Et il y a aussi le renforcement des capacités des enquêteurs…
Les enquêteurs, la loi les cantonnent dans un délai de 48 ou 72h. S’ils ont suffisamment de preuves, ils font le défèrement au niveau du procureur. Mais s’ils n’en ont pas, ils sont obligés de relaxer le prévenu. C’est pour dire que les enquêteurs doivent être mieux outillés pour les enquêtes concernant les victimes. Est-ce que nos Officiers de police judiciaire (Opj) sont assez outillés pour mener à bien les interactions avec les victimes ? C’est ce qui nous pousse à demander le renforcement des capacités des personnes qui vont faire les enquêtes avec les victimes de violences sexuelles.

Il y a aussi la lourdeur des procédures que doivent suivre les victimes. Ne pensez-vous pas qu’il faudrait les alléger ?

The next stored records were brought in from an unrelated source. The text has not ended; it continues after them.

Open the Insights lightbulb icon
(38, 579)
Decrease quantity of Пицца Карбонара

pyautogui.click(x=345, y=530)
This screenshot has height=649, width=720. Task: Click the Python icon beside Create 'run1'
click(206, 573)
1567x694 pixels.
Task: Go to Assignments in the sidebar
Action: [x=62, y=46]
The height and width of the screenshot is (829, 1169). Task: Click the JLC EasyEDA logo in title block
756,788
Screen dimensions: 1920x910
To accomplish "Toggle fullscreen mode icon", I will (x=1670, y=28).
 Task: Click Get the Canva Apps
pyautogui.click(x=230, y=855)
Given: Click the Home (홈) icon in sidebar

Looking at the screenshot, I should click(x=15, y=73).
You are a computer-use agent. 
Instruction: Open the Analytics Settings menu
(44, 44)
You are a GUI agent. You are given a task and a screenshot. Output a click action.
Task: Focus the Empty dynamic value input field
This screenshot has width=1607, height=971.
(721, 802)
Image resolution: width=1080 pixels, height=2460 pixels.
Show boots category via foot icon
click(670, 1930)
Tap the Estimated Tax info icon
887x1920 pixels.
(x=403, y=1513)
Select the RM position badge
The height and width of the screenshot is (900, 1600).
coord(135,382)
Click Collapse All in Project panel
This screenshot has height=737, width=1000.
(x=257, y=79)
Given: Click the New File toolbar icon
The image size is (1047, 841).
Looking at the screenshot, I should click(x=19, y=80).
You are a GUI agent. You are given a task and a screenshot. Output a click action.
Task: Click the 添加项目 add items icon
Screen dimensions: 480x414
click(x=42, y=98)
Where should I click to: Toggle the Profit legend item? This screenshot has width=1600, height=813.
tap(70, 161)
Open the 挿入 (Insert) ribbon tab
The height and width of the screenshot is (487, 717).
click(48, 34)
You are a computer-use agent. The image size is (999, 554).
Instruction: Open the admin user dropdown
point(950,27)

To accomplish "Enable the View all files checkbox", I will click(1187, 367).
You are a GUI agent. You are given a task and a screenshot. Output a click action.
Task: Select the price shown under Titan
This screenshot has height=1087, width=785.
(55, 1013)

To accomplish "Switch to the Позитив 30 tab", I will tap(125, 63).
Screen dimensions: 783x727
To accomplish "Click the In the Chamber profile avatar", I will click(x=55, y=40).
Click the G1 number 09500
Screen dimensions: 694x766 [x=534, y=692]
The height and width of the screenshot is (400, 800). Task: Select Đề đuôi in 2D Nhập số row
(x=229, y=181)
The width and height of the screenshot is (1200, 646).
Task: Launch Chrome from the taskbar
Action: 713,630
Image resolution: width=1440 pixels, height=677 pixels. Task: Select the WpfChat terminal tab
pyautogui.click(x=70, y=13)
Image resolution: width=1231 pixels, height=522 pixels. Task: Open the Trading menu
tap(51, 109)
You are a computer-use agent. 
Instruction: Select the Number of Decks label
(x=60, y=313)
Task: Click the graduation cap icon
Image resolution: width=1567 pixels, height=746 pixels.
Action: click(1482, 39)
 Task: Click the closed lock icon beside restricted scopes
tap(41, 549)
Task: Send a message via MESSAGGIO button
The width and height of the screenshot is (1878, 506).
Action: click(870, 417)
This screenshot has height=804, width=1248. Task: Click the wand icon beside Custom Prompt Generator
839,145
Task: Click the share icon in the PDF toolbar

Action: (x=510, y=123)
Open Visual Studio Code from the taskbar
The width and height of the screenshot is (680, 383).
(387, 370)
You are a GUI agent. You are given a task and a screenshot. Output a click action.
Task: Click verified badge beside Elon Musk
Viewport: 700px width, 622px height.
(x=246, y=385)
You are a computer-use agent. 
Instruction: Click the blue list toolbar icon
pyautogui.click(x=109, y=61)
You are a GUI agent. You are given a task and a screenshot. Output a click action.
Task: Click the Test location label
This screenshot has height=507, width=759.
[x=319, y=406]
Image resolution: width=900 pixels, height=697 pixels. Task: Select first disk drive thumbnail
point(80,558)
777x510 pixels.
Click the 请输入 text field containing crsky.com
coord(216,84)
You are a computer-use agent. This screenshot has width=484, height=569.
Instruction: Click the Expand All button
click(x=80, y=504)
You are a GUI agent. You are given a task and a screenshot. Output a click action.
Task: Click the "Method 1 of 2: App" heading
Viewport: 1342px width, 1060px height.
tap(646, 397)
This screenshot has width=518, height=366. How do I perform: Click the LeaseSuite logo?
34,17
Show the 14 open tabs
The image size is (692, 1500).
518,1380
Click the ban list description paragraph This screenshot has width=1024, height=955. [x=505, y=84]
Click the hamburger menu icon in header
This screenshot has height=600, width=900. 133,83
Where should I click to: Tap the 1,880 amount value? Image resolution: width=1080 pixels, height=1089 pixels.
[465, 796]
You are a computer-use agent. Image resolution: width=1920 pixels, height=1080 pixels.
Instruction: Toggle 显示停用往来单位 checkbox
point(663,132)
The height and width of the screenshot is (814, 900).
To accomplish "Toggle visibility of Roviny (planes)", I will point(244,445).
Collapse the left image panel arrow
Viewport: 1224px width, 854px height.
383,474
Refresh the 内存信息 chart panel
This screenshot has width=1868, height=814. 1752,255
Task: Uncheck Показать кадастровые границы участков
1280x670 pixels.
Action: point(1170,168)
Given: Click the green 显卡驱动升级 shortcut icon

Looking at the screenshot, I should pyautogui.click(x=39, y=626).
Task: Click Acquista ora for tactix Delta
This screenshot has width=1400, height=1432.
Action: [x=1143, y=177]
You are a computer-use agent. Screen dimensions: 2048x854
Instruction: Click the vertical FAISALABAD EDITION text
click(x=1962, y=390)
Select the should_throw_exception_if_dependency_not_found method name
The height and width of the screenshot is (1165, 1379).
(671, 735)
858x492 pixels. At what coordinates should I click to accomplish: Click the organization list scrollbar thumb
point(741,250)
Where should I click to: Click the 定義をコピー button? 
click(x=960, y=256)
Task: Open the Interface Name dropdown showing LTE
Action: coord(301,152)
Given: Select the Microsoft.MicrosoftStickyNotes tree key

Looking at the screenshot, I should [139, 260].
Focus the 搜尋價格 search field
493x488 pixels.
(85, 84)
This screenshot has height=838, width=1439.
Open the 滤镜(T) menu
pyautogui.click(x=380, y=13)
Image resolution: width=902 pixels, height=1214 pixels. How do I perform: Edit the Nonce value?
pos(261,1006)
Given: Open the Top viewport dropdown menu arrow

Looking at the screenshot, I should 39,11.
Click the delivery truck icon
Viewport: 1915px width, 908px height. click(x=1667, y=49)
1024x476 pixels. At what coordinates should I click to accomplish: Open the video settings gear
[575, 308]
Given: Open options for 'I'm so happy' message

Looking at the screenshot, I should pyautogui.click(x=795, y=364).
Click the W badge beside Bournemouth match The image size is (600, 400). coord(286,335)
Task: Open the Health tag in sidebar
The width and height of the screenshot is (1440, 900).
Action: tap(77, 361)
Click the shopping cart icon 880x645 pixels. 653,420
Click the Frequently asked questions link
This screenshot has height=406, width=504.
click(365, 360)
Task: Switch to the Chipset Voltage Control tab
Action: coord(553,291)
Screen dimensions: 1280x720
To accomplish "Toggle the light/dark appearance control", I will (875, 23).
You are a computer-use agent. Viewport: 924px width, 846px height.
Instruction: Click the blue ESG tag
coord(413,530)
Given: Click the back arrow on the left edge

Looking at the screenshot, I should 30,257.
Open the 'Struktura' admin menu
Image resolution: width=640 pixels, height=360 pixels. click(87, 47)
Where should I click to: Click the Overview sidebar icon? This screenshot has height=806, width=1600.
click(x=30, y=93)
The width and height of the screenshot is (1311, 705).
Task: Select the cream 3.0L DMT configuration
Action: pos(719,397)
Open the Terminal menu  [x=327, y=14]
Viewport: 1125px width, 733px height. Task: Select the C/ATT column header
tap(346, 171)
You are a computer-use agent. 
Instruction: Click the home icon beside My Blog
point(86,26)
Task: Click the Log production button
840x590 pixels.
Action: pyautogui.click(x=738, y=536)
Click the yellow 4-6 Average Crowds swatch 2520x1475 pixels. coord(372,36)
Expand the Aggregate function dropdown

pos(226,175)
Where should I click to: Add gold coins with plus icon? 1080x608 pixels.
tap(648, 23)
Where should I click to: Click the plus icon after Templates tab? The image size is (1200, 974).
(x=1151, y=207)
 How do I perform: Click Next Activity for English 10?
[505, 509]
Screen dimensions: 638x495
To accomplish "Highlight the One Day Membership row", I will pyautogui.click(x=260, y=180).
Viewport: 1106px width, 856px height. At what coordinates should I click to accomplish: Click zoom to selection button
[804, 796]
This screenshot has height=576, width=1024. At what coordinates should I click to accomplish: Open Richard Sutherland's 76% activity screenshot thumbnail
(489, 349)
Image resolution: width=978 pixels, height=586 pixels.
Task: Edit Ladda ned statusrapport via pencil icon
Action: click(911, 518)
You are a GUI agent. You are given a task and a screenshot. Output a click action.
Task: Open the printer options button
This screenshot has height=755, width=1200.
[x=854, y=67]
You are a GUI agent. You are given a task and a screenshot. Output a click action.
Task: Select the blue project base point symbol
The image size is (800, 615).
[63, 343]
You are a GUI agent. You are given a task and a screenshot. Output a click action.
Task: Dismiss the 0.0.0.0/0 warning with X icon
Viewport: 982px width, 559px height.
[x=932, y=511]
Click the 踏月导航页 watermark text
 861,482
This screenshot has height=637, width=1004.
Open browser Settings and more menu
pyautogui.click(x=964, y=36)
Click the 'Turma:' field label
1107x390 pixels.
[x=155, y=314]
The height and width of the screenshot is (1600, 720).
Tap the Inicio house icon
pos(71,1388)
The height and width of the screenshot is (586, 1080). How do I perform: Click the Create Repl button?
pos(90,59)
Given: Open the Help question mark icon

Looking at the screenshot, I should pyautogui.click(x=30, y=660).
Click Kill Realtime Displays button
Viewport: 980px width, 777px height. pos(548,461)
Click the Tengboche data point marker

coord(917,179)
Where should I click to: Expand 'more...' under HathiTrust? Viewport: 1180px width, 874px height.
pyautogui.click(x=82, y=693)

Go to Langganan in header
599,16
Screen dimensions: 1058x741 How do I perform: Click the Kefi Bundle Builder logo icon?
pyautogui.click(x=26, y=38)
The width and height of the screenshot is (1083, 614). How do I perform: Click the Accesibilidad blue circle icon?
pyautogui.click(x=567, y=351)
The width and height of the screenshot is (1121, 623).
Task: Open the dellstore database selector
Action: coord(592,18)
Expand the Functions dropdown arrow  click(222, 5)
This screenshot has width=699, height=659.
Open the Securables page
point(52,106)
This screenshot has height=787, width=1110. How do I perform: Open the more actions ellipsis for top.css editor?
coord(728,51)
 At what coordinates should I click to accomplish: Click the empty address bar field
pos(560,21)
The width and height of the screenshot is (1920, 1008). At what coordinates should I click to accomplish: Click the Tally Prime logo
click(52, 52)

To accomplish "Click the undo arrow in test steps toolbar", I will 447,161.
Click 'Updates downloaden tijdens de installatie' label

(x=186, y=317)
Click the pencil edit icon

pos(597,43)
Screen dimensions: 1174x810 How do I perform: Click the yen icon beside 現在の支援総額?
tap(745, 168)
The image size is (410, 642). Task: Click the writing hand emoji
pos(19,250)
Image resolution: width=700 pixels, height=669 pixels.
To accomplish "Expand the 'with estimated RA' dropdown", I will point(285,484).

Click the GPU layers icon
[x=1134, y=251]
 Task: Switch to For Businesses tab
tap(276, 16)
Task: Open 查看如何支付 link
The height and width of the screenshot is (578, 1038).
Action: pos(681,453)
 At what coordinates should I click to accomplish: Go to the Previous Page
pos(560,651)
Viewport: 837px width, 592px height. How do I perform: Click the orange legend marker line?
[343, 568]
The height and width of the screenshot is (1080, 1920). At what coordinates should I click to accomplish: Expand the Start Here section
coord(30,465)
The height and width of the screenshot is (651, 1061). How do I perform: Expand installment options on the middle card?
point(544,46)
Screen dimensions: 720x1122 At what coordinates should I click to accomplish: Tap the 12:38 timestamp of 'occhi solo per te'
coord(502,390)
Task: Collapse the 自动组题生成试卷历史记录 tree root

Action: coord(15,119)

Je serais mitigée. C’est la nature de l’infraction qui exige ces procédures, mais on peut les alléger sans doute. On pourrait mettre en place des structures où toutes ces prises en charge seront réunies : police, personnel de santé, psychologue, et une maison d’accueil. Pour que quand on a un cas de violence sexuelle, que ces personnes puissent être prises en charge. Par exemple au Mali, il y a les One stop center où on regroupe tous les services de prise en charge des victimes de violences sexuelles, et à mon avis, ce sont des exemples qui ont de bons résultats.

Vous participez à cette rencontre de l’Awdf autour du projet Kasa. Qu’est-ce que ce soutien vous a permis de faire ?

L’Ajs a participé à cette rencontre avec le partenaire Awdf qui est un des partenaires qui nous financent pour la vulgarisation, la sensibilisation et la lutte contre les violences sexuelles. Depuis le début du financement qui en est à sa deuxième phase, nous avons fait beaucoup d’activités communautaires avec les acteurs religieux, les jeunes et autres. Nous avons aussi fait d’autres activités avec les acteurs de la chaîne judiciaire, pour que les populations puissent s’approprier cette loi criminalisant le viol et la pédophilie, mais également pour une application effective de cette loi.